Dr. V was very kind and very direct. After a barrage of questions and some tests, it was determined I had a ‘hostile environment’. My body treats any foreign object in my uterus as an infection. My answers to questions about past experiences suggested that this had happened at least twice.
I felt broken. I felt defiant. I was as equally disappointed as I was relieved.
This news was one of the thousands of environmental and biological factors that started another depressive episode. I was hospitalized again two months later for a third suicide attempt. Once I got my bearings, my focus was purely on getting better mentally. I didn’t have the strength or energy to think about what it meant to not be able to have a baby. In fact, it seemed to be more proof that I was not suited for motherhood. During that recovery, I had days when I couldn’t even get up out of bed, much less walk my dog. He lay next to me with sympathetic eyes. He didn’t whine or fuss. Occasionally he brought a toy to bed. When I didn’t seem interested in playing, he entertained himself. I fed him. We have a dog door, so he let himself out.
How on earth could I be a mother when I could hardly take care of a dog? How would I ever handle a crying baby, a fussy toddler, a limit-testing teenager in one of these downturns? During these episodes, my husband would be a single parent.
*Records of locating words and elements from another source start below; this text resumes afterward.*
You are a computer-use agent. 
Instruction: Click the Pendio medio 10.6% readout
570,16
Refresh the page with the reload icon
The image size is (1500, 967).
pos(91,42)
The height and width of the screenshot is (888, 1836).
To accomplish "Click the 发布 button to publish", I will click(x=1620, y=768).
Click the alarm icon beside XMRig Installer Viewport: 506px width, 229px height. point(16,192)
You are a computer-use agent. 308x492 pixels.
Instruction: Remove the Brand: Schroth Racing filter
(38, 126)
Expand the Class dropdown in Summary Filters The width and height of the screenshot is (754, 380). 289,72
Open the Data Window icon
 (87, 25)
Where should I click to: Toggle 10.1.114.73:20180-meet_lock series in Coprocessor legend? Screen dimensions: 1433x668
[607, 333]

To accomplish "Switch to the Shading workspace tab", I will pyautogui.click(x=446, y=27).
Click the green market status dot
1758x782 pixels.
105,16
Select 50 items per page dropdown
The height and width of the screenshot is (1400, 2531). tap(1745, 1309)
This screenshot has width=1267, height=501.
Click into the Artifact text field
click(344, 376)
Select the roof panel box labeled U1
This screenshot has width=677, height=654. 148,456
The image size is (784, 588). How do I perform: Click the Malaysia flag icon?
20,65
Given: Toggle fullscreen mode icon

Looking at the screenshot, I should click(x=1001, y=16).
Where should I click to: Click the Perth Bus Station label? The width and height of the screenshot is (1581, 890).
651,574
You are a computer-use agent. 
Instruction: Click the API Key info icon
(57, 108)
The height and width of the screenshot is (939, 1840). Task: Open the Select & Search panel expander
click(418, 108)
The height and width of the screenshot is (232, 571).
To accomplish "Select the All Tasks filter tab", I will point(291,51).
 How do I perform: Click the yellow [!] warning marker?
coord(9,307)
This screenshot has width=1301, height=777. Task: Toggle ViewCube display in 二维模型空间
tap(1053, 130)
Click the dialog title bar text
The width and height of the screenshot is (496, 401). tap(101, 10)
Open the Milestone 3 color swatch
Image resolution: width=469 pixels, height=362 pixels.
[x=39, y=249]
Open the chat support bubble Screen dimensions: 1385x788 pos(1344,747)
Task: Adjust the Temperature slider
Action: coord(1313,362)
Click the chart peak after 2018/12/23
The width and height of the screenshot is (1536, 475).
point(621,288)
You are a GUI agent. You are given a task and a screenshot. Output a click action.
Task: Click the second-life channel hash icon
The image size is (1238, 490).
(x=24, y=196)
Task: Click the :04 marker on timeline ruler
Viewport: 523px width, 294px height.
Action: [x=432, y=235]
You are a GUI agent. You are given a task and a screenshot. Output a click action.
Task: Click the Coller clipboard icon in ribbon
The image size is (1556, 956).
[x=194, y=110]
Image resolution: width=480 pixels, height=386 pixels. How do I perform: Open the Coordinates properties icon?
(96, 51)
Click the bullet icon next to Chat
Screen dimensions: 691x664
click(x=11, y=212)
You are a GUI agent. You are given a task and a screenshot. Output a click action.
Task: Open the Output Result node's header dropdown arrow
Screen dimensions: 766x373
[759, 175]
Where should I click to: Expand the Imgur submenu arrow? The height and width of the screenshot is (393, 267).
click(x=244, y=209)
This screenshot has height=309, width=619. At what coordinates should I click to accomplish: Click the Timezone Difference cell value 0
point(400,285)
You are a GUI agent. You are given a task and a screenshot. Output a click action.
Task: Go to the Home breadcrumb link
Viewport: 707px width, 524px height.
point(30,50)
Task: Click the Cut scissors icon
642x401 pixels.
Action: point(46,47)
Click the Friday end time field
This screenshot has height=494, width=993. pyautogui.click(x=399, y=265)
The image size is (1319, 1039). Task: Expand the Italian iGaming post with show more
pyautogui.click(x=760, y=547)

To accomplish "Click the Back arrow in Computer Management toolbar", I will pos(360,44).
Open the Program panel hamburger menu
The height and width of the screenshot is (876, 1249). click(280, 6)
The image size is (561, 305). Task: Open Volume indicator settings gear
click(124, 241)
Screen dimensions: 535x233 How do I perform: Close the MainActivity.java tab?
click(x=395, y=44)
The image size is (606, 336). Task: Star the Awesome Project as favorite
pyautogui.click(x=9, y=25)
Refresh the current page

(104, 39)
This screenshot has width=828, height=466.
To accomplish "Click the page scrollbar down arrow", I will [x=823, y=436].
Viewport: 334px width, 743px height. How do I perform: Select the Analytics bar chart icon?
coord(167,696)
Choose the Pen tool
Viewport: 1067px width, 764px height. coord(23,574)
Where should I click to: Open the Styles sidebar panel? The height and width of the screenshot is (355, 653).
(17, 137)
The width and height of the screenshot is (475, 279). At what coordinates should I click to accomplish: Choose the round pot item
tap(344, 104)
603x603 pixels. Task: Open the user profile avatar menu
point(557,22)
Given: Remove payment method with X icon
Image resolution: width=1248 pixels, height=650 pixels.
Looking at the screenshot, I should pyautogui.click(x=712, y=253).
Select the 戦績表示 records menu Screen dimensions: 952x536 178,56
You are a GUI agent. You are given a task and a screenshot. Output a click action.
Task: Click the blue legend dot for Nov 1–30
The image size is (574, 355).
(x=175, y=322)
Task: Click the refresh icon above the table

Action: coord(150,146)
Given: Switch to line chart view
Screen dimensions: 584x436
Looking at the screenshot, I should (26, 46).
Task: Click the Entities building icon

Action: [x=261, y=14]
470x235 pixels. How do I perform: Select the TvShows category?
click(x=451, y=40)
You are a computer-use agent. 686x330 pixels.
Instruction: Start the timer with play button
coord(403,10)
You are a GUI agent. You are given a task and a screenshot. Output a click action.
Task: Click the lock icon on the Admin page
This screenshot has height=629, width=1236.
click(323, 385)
Adoption seemed less and less of an option.
After a very difficult and honest discussion, we decided to put the adoption conversation on the back burner until I had gone two years without a hospitalization or major episode. I found a support group, developed a comprehensive mental health recovery plan, my doctors found the right pharmaceutical cocktail that has keep me balanced for almost eighteen months. I’ve been busy saving my life. My friends have been busy creating it.
Now I’m surrounded by babies and children and expectant moms. I’m not so content to be ‘Auntie Mel’ anymore. On my good days, I don’t want to give them back when they start whining and fussing. On my bad days, I have to cancel plans because I know the over-stimulation may be too much for me.
My empty arms ache. My mind is sometimes so unwieldy my body aches more. I’m not sure I even know what The Next Step is. And I don’t know that I trust myself to make it.